- _Given information_:
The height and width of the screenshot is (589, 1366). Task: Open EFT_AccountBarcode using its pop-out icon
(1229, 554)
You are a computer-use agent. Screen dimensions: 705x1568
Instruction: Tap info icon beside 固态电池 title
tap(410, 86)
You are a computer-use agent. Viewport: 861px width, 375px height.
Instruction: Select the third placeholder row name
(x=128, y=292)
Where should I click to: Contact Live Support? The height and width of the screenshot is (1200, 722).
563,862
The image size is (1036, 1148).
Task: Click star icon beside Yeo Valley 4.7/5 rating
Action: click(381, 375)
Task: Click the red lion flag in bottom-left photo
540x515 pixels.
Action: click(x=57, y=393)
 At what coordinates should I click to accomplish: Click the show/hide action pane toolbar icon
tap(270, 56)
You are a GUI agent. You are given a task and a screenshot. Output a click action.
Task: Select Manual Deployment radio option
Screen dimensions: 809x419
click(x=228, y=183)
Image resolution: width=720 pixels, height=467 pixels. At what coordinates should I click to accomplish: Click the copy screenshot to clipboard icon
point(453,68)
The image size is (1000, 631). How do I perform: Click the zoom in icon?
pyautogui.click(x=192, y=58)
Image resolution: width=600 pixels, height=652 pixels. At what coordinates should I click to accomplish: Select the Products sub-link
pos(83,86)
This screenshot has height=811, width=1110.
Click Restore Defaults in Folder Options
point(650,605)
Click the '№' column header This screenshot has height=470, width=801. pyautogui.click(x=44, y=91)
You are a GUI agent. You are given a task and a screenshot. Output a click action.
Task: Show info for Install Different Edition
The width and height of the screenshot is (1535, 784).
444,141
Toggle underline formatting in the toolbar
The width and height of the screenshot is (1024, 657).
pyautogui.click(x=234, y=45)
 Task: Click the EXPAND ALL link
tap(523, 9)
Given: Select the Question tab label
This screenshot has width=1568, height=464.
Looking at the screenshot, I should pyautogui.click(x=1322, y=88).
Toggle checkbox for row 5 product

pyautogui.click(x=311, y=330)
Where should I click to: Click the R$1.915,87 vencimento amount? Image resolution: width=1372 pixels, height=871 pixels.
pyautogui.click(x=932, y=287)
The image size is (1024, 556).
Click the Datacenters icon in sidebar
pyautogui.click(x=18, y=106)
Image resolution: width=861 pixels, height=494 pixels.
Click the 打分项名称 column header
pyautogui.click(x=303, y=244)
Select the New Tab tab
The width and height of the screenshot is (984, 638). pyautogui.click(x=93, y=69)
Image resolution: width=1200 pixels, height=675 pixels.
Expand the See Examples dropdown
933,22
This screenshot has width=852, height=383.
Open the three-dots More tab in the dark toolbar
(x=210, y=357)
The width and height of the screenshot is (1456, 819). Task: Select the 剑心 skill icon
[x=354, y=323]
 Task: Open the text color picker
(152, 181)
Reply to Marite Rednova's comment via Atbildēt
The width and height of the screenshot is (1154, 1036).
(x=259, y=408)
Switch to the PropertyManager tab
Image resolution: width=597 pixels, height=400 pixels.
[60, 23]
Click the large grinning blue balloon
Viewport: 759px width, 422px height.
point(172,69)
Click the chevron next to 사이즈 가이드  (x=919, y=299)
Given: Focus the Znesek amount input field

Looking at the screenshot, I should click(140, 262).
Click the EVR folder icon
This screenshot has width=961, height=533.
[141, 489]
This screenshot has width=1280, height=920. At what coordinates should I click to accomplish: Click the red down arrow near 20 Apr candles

- _What to produce_: Transcribe, in full, each record that appears above.

- _Written solution_:
The height and width of the screenshot is (589, 1366). Task: Open EFT_AccountBarcode using its pop-out icon
(1229, 554)
You are a computer-use agent. Screen dimensions: 705x1568
Instruction: Tap info icon beside 固态电池 title
tap(410, 86)
You are a computer-use agent. Viewport: 861px width, 375px height.
Instruction: Select the third placeholder row name
(x=128, y=292)
Where should I click to: Contact Live Support? The height and width of the screenshot is (1200, 722).
563,862
The image size is (1036, 1148).
Task: Click star icon beside Yeo Valley 4.7/5 rating
Action: click(381, 375)
Task: Click the red lion flag in bottom-left photo
540x515 pixels.
Action: click(x=57, y=393)
 At what coordinates should I click to accomplish: Click the show/hide action pane toolbar icon
tap(270, 56)
You are a GUI agent. You are given a task and a screenshot. Output a click action.
Task: Select Manual Deployment radio option
Screen dimensions: 809x419
click(x=228, y=183)
Image resolution: width=720 pixels, height=467 pixels. At what coordinates should I click to accomplish: Click the copy screenshot to clipboard icon
point(453,68)
The image size is (1000, 631). How do I perform: Click the zoom in icon?
pyautogui.click(x=192, y=58)
Image resolution: width=600 pixels, height=652 pixels. At what coordinates should I click to accomplish: Select the Products sub-link
pos(83,86)
This screenshot has height=811, width=1110.
Click Restore Defaults in Folder Options
point(650,605)
Click the '№' column header This screenshot has height=470, width=801. pyautogui.click(x=44, y=91)
You are a GUI agent. You are given a task and a screenshot. Output a click action.
Task: Show info for Install Different Edition
The width and height of the screenshot is (1535, 784).
444,141
Toggle underline formatting in the toolbar
The width and height of the screenshot is (1024, 657).
pyautogui.click(x=234, y=45)
 Task: Click the EXPAND ALL link
tap(523, 9)
Given: Select the Question tab label
This screenshot has width=1568, height=464.
Looking at the screenshot, I should pyautogui.click(x=1322, y=88).
Toggle checkbox for row 5 product

pyautogui.click(x=311, y=330)
Where should I click to: Click the R$1.915,87 vencimento amount? Image resolution: width=1372 pixels, height=871 pixels.
pyautogui.click(x=932, y=287)
The image size is (1024, 556).
Click the Datacenters icon in sidebar
pyautogui.click(x=18, y=106)
Image resolution: width=861 pixels, height=494 pixels.
Click the 打分项名称 column header
pyautogui.click(x=303, y=244)
Select the New Tab tab
The width and height of the screenshot is (984, 638). pyautogui.click(x=93, y=69)
Image resolution: width=1200 pixels, height=675 pixels.
Expand the See Examples dropdown
933,22
This screenshot has width=852, height=383.
Open the three-dots More tab in the dark toolbar
(x=210, y=357)
The width and height of the screenshot is (1456, 819). Task: Select the 剑心 skill icon
[x=354, y=323]
 Task: Open the text color picker
(152, 181)
Reply to Marite Rednova's comment via Atbildēt
The width and height of the screenshot is (1154, 1036).
(x=259, y=408)
Switch to the PropertyManager tab
Image resolution: width=597 pixels, height=400 pixels.
[60, 23]
Click the large grinning blue balloon
Viewport: 759px width, 422px height.
point(172,69)
Click the chevron next to 사이즈 가이드  (x=919, y=299)
Given: Focus the Znesek amount input field

Looking at the screenshot, I should click(140, 262).
Click the EVR folder icon
This screenshot has width=961, height=533.
[141, 489]
This screenshot has width=1280, height=920. At what coordinates should I click to accomplish: Click the red down arrow near 20 Apr candles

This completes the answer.